Synopsis: From Jess Franco, the filmmaker The Vatican called “the most dangerous director in the world”, comes the most celebrated movie of his legendary career: Stunning Soledad Miranda stars as a vixen vampire who lures women to a Mediterranean island to satisfy her insatiable lust for female flesh and blood. It s a mind-bending odyssey of surreal erotica and ’70s EuroHorror, featuring the psycho-sexadelic soundtrack that remains a global phenomenon. Ewa Strömberg (SHE KILLED IN ECSTASY), Dennis Price (VENUS IN FURS), Paul Muller (NIGHTMARE CASTLE) and Franco himself co-star in this landmark cult classic.
Vampyros Lesbos 5.75
eyelights: Soledad Miranda. its weirdo psychedelic score.
eyesores: its cheap-o production. its incoherence.
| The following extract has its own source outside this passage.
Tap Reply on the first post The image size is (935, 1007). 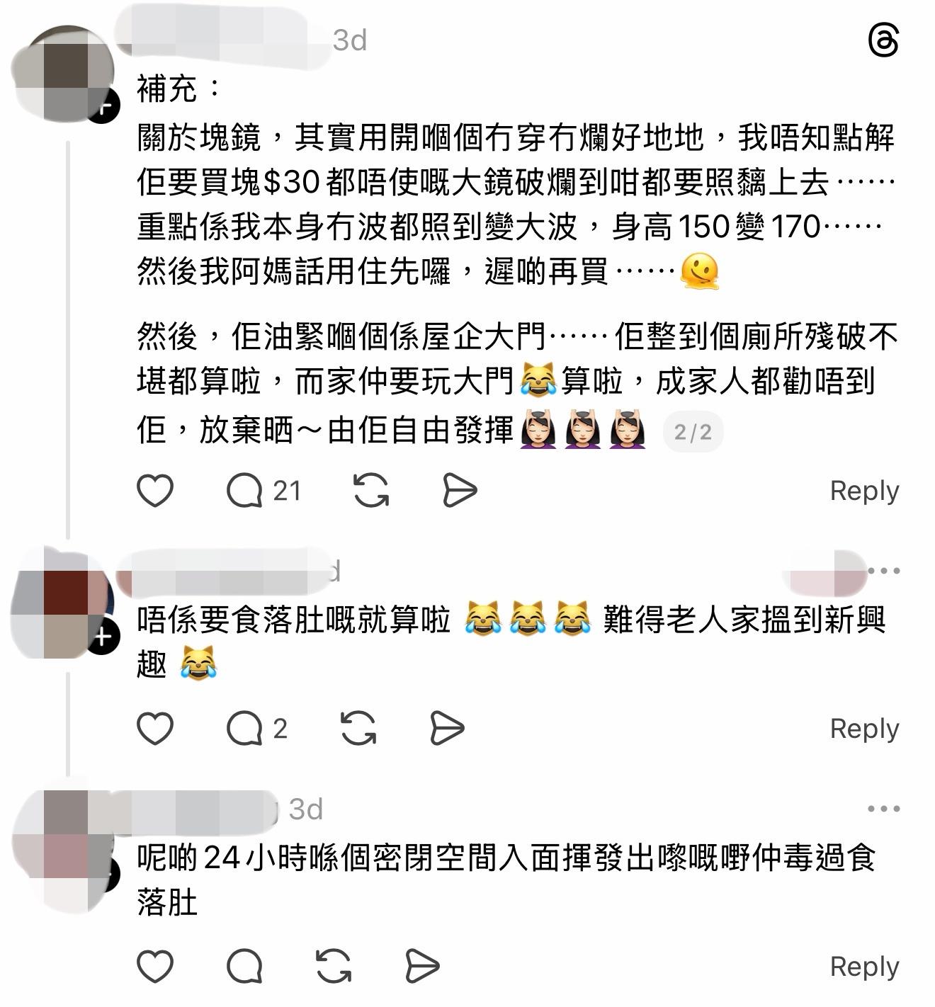[x=864, y=491]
“Now I’m under her spell.”
I first discovered ‘Vampyros Lesbos’ when one of my best friends gave me its soundtrack on CD as a birthday or Christmas gift some 15 years ago. Stunned by its unusual title, an alluring picture of Soledad Miranda on its cover and its unique psychedelic/groovy yet creepy score, I just had to dig up a copy of the movie on DVD.
I wanted to like ‘Vampyros Lesbos’.
I still do.
But it’s just not a good movie. No one could ever argue that Jesús Franco made quality movies. He has legions of fans for some reason, perhaps because he dished out a type of exploitation cinema that was unique, but I don’t really get it. And I really didn’t get this motion picture, which is a basically a ripping off of ‘Dracula’.
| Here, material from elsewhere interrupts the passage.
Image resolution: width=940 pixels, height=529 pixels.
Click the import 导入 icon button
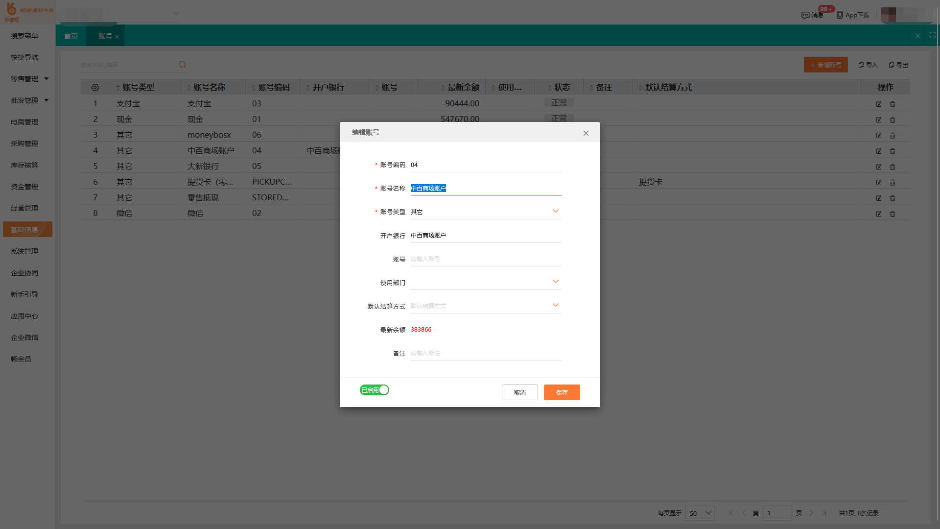869,65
Except… with a lesbian vampire.
And poorly adapted. It’s such a poor adaptation that much of it is incoherent. Why is there blood on the window when Linda goes to visit Countess Carody? Why is Carody also a stripper in a cabaret? What the !@#$ is the deal with that creepy Memmet? How is it that Dr. Seward, a psychiatrist, is also a vampire expert?
And on and on and on… until you’re just “WTF?”.
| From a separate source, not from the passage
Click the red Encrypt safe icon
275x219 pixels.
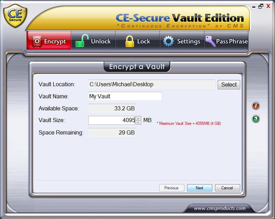(x=37, y=41)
Furthermore, it’s done on the cheap. Like, really cheap. You want red paint for blood? You got it! You want endless inserts padding the picture? You got it! But don’t expect even that to come in great quantity: the red paint is issued in droplets and the inserts are repetitive (could they use that sunset and scorpion more)?
If it had been made on a decent budget, it could have been a fun picture: ‘Dracula’ is a classic for good reason, and it would be tasty to see the same story told from a sapphic perspective. Though vampirism has long been used as a silver screen substitute for sex, I don’t mind if it instead becomes an excuse for naughty fun.
Especially with Soledad Miranda in the lead.
Miranda is the only reason to see this picture. Though she’s not given much to do other than posing (the screenplay is so thin that she hasn’t much to sink her teeth into), she has a remarkable presence; she’s totally captivating. And, of course, that’s the quality that you want in a vampire villain. Miranda had it in spades.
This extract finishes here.